- [Records]
- Opening Delimiter -

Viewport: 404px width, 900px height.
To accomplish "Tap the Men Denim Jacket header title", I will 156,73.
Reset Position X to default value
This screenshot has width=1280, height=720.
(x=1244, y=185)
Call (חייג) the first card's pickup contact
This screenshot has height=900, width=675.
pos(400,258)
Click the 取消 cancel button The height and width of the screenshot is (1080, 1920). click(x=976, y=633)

- Closing Delimiter -
- Opening Delimiter -

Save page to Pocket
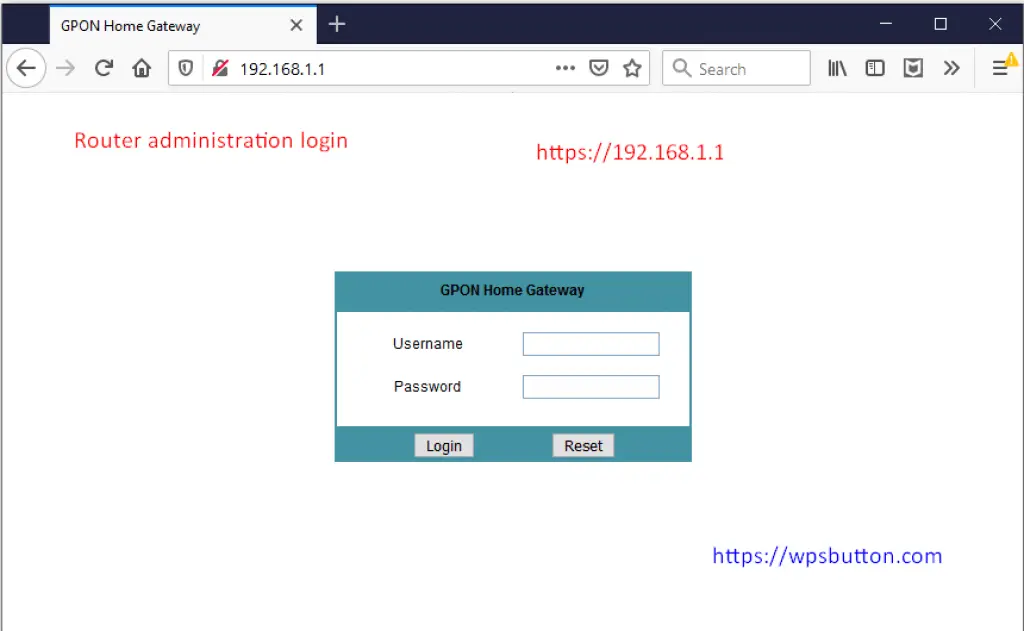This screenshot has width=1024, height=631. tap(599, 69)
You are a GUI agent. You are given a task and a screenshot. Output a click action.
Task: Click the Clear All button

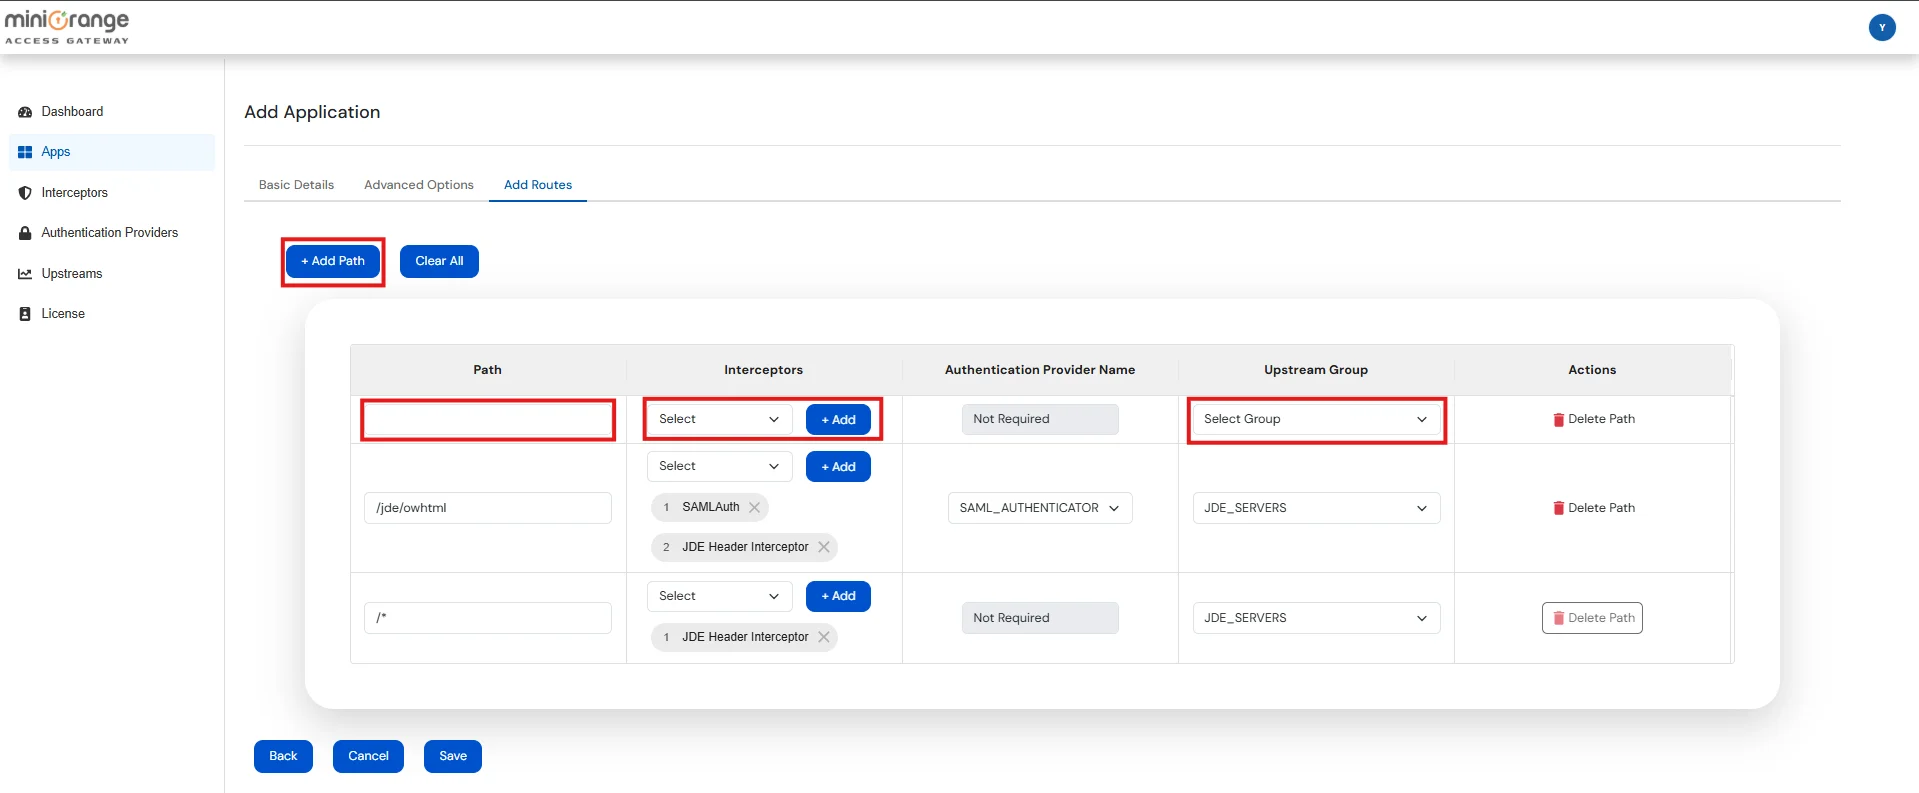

- Closing Delimiter -

- [Task to carry out]
Report the number of lines in the records that include the string "button", and write no other words.

- [Answer space]
2